Technology & Engineering

Intelligent Feature Selection for Machine Learning Using the Dynamic Wavelet Fingerprint

Mark K. Hinders 2020-07-01
Intelligent Feature Selection for Machine Learning Using the Dynamic Wavelet Fingerprint

Author: Mark K. Hinders

Publisher: Springer Nature

Published: 2020-07-01

Total Pages: 353

ISBN-13: 3030493954

DOWNLOAD EBOOK

This book discusses various applications of machine learning using a new approach, the dynamic wavelet fingerprint technique, to identify features for machine learning and pattern classification in time-domain signals. Whether for medical imaging or structural health monitoring, it develops analysis techniques and measurement technologies for the quantitative characterization of materials, tissues and structures by non-invasive means. Intelligent Feature Selection for Machine Learning using the Dynamic Wavelet Fingerprint begins by providing background information on machine learning and the wavelet fingerprint technique.

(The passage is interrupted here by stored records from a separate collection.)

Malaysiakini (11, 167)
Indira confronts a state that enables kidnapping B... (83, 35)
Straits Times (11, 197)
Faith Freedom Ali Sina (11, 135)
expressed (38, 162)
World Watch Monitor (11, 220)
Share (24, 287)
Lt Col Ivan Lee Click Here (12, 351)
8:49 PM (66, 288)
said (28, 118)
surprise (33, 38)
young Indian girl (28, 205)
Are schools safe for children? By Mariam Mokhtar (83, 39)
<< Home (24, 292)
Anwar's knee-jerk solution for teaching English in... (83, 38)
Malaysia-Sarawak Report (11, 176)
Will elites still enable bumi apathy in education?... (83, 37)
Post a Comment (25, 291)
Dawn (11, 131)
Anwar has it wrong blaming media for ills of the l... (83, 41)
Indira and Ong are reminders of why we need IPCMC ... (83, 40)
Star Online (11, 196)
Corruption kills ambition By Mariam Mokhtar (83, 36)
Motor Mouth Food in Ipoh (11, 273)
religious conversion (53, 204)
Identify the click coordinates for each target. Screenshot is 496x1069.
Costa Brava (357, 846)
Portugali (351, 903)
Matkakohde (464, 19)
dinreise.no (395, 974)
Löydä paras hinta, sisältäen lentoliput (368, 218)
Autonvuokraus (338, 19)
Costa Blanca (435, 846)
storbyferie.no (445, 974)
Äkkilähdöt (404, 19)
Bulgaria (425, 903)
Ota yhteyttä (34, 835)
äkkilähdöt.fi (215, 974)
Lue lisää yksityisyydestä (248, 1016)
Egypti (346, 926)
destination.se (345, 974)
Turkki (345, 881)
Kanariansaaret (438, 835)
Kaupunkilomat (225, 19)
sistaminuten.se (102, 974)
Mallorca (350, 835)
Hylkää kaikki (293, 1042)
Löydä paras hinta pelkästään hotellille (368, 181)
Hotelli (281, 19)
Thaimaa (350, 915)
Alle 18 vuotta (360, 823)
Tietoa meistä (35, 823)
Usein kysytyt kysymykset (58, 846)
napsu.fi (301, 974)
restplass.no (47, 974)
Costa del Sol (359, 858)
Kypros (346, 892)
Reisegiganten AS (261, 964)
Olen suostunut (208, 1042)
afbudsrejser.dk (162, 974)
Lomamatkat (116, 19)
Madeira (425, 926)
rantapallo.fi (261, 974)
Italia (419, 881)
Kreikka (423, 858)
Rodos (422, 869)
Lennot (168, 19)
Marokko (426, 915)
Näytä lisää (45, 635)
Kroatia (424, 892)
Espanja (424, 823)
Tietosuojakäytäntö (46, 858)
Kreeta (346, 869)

It then progresses through six technical chapters, applying the methods discussed to particular real-world problems. Theses chapters are presented in such a way that they can be read on their own, depending on the reader’s area of interest, or read together to provide a comprehensive overview of the topic. Given its scope, the book will be of interest to practitioners, engineers and researchers seeking to leverage the latest advances in machine learning in order to develop solutions to practical problems in structural health monitoring, medical imaging, autonomous vehicles, wireless technology, and historical conservation.